Q: I work for a Podiatrist. We keep a "toenail kit" in a cleaning solution in every exam room. After clipping nails or scraping dead skin away, the instruments are put back in this solution until the next patient. NO CLEANING IS PERFORMED between patients or at the end of the day. The solution is replaced every morning. Is this okay?

A: An important part of determining if this practice is acceptable depends on the class of instrument (i.e. critical, semi-critical, non-critical) these kits are and what level of decontamination the "cleaning solution" provides.

It sounds, if they are just used for nail and intact skin, they are of the non-critical class.

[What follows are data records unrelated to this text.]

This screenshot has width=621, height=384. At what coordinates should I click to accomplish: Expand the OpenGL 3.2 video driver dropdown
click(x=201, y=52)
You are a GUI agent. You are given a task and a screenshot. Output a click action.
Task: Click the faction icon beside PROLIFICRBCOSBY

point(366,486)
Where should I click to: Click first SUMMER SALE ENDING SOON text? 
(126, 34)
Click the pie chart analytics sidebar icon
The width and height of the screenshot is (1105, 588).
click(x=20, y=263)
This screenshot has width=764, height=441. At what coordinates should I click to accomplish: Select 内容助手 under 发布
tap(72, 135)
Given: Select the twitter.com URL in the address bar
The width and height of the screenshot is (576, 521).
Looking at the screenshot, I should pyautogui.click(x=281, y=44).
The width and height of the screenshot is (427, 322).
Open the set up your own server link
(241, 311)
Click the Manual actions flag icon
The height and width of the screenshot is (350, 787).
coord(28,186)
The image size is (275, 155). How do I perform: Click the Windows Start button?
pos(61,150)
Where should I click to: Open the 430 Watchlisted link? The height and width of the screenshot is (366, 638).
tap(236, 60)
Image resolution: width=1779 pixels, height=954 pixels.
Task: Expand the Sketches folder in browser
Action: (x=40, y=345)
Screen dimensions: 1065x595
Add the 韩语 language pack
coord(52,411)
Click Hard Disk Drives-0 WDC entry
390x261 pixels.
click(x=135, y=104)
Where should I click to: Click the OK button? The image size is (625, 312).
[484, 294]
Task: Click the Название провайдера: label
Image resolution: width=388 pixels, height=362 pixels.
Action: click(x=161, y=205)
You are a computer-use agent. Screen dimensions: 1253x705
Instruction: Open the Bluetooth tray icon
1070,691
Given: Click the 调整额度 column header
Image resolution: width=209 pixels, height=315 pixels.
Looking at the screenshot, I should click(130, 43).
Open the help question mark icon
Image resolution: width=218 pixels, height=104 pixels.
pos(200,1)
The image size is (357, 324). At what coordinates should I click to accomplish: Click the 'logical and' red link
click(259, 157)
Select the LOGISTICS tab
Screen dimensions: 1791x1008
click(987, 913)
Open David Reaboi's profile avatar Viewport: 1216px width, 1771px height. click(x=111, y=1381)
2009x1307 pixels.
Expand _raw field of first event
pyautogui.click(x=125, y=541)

Non-critical instruments, which include stethoscopes and blood pressure cuffs, should be wiped down with alcohol, an iodophor or a phenolic (i.e. Lysol, Amphol) between patient use.

The concern would be if during use the kit was used to cut (likely accidentally) beyond the dead portion and consequently was contaminated with patient blood. If contaminated with blood the toenail kit would need to be disinfected before the next patient contact.

I would recommend trying to find out what the "cleaning solution" they are soaking in actually is and go from there. Please let me know what you find out.

For more information on instrument classes and decontamination procedures, check out Tab 8 of the Quality America OSHA Safety Program Manual. I hope this helps!


Posted by Quality America on June 14, 2007 | Comments (2)

Comments

Benzall is the name is of the "cleaner" used for the toenail kit. There are times when there might be a little blood on the instruments and they are still placed in this solution until the end of the day, then the solution is changed and instruments are rinsed off and they start over.

Posted by: Kathy at July 9, 2007 02:17 PM

Sounds like, based upon blood occasionally getting on these instruments, that they aren't getting the decontamination treatment that's needed.

I can't find Benz-all as an EPA registered disinfectant on the EPA's website. I've checked lists A-F here: http://www.epa.gov/oppad001/chemregindex.htm

Also, no where on the Benz-all product page, http://www.xttrium.com/product_details.aspx?ProductID=17 do they claim the product is EPA registered.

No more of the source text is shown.